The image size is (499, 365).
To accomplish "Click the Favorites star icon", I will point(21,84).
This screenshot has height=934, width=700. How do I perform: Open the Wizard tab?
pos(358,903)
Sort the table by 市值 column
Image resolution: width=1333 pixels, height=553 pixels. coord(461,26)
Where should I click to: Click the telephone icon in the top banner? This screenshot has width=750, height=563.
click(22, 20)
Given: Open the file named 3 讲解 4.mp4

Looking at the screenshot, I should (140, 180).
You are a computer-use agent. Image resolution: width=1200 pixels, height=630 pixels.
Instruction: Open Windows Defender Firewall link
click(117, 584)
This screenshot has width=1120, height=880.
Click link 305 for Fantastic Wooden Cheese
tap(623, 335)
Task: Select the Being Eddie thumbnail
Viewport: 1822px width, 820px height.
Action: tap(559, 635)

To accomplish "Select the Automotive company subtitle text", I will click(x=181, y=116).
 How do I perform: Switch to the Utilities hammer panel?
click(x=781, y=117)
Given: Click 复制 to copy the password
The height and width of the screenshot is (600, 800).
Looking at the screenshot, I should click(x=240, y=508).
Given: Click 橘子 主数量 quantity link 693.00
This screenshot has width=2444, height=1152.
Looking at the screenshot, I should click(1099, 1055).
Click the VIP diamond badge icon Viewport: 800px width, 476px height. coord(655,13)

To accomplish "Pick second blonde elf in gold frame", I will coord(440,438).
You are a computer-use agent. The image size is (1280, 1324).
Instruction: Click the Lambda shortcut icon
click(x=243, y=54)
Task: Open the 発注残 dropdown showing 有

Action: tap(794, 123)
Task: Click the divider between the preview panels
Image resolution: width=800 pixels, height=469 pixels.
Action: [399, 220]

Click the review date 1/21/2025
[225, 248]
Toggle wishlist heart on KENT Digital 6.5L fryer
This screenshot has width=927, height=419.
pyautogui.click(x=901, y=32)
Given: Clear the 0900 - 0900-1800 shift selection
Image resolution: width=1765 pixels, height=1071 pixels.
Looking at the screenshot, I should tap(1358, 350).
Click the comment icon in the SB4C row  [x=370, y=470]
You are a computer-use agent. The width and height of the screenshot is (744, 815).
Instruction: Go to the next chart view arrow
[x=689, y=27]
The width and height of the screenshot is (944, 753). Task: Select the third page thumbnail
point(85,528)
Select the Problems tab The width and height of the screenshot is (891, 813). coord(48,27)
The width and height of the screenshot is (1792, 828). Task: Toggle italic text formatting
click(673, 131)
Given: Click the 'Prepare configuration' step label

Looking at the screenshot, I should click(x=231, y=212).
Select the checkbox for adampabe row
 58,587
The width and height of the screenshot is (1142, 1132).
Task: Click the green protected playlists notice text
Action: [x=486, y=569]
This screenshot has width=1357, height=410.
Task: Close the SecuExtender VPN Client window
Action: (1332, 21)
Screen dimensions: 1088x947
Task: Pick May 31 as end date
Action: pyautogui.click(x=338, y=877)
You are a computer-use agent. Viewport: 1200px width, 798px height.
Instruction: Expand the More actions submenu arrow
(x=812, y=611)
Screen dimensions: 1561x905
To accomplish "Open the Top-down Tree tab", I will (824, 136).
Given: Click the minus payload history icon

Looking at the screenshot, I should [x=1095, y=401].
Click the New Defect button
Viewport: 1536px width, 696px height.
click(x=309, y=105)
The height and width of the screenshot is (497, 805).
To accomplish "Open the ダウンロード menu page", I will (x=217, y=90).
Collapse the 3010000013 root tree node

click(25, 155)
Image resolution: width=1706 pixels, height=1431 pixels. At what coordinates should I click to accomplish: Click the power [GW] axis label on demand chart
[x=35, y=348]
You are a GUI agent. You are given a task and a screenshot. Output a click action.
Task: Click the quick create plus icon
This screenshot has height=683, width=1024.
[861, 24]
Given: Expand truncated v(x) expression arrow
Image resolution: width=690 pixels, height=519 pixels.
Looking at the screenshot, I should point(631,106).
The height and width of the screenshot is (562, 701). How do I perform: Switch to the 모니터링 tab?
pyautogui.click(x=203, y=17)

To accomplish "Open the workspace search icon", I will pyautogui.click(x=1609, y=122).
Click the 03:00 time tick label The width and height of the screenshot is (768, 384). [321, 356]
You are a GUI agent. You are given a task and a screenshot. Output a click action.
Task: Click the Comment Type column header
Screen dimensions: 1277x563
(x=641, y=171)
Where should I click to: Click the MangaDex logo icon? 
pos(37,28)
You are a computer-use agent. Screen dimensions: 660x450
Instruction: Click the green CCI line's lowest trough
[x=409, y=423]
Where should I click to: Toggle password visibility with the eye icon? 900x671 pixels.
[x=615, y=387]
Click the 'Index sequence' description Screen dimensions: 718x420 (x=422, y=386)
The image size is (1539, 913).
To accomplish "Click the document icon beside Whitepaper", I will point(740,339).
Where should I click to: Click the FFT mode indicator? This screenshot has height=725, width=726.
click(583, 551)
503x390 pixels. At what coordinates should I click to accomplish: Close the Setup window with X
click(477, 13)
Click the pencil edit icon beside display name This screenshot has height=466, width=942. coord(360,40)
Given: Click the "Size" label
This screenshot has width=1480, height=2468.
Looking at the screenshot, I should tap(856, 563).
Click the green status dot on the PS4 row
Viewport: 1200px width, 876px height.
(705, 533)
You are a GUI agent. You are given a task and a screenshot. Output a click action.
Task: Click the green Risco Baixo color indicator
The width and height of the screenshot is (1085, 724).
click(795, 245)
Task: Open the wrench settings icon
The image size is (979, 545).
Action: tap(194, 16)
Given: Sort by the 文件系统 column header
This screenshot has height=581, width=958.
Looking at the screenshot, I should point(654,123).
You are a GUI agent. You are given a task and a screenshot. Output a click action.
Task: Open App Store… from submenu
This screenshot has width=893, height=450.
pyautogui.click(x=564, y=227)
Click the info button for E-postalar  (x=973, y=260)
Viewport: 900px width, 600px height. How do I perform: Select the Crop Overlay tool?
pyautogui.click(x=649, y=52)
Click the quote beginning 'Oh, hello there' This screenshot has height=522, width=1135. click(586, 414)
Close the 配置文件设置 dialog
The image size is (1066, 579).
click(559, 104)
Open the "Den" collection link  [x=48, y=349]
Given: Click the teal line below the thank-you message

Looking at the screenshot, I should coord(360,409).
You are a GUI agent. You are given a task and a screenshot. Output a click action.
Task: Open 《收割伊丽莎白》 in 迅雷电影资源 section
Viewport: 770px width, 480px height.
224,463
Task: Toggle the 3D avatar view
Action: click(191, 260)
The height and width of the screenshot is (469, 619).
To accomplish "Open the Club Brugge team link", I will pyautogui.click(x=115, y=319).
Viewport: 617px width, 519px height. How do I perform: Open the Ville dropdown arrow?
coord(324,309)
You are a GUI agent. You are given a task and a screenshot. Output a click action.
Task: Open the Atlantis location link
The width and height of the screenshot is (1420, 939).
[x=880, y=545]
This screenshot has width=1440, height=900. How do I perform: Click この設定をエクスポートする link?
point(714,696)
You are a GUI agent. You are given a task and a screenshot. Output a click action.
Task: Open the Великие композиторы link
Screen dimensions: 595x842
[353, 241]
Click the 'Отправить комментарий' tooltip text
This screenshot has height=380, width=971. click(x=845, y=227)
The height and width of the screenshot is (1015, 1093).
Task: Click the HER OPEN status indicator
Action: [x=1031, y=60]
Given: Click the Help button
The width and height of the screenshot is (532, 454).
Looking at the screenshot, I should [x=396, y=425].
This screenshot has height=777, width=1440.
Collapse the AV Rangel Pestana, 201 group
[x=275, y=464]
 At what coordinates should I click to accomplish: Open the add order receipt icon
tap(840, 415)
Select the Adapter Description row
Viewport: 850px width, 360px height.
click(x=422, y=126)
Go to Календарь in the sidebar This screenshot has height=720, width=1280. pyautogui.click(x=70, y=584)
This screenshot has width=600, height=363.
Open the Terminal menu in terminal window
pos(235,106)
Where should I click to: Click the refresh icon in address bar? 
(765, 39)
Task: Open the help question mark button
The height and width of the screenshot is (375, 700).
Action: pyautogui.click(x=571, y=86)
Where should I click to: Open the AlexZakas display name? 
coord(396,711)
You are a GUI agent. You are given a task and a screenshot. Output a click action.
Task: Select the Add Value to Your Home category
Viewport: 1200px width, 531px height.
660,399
----
> Your goal
All lines containing "beside" in the material above should appear in your reply, copied exactly.

> Solution
To accomplish "Click the document icon beside Whitepaper", I will point(740,339).
Click the pencil edit icon beside display name This screenshot has height=466, width=942. coord(360,40)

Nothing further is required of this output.